Identification and selection of specific research issues related to energy storage and conversion in order to promote accelerator based techniques and their added value
Contribution to the solution of pending research and/or technological issues through the effective application of real-time and/or in-situ accelerator based methods
Development of a knowledge base with recommendations for the specific real-time and in-situ characterization of materials (including methodology and test matrix)
Enhancement of international collaboration and capacity building in the application of real-time and in-situ nuclear techniques, specifically for the investigation and characterisation of materials.
Harmonisation of methodology for the benchmarking of the achieved experimental results in the area of materials for energy applications (solar cells, energy storage and radiation resistant materials for application in the nuclear industry).

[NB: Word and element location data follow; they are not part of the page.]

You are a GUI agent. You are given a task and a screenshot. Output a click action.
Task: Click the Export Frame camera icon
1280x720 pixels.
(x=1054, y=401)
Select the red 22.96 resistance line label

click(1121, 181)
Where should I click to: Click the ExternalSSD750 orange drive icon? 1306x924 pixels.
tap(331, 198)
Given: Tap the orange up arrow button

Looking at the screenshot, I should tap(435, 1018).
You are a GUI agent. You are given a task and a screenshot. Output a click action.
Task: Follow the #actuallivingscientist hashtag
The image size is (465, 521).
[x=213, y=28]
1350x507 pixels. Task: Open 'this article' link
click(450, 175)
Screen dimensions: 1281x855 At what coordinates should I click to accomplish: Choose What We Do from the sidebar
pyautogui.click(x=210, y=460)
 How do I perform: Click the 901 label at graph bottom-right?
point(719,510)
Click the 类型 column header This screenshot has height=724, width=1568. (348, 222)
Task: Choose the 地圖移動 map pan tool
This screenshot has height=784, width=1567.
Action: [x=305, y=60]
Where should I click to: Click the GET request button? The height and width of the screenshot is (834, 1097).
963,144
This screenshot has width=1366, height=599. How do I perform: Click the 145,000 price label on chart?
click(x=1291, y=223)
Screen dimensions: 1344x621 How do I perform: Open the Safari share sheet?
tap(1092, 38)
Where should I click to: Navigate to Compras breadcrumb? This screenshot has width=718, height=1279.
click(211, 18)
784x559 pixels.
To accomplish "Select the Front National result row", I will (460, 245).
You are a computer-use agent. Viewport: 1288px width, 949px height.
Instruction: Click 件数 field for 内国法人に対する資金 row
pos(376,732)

Identification and selection of specific research issues related to energy storage and conversion in order to promote accelerator based techniques and their added value
This CRP collaboration had a significant impact on the below aspects:
• Research output-The results achieved during this CRP cover a broad range of fabrication and characterization of materials related to energy, such as the radiation hardness of Zr- and Ni-based alloys and multi-layered ceramic coatings, the study of lifetime and efficiency of polymer-based novel materials for solid oxide fuel cells, examination of anti-reflection coatings for increase the efficiency of Si-based solar cells, study of the key performance indicators in TiO2 photocatalytic material, characterization of Pb-Bi alloy for liquid metal cooling of fast neutron reactors.
• Capability and capacity enhancement-Several participants to the CRP (CMAM, NECSA, IAP-NASU, JINR and NOAR-ESRF) used this opportunity to enhance their capabilities and expand on their capacity to investigate energy-related materials. This increased capability and capacity will be accessed by the wider scientific community through the open access process (e.g Elettra, ANSTO, NOAR-ESRF, JINR).
• Educational aspects – CRP participation provided the ability to involve student (Masters and PhD) and young ‘early career’ scientists. Funding for attending conferences, workshops, as well as performing analysis at other participant’s laboratory facilities was partially provided through this CRP.
• Greater collaboration - CRP involvement provided opportunity to expand/establish new international networks from which collaborations (both within and outside of this CRP) have been formed.
• Increased knowledge –A number of participants cited that involvement in this CRP provided them specifically with new knowledge on available accelerator-based complimentary techniques they were previously unaware of.
The work implemented within this CRP and results achieved are fully relevant to the IAEA programme as:
1) Utilization and further development of nuclear techniques (using ions, x-rays, neutrons and electrons) both for irradiation and analysis;
2) Improved understanding of material modification and radiation damage;
3) Investigation of energy related materials for energy production and energy storage;
4) Networking and knowledge transfer.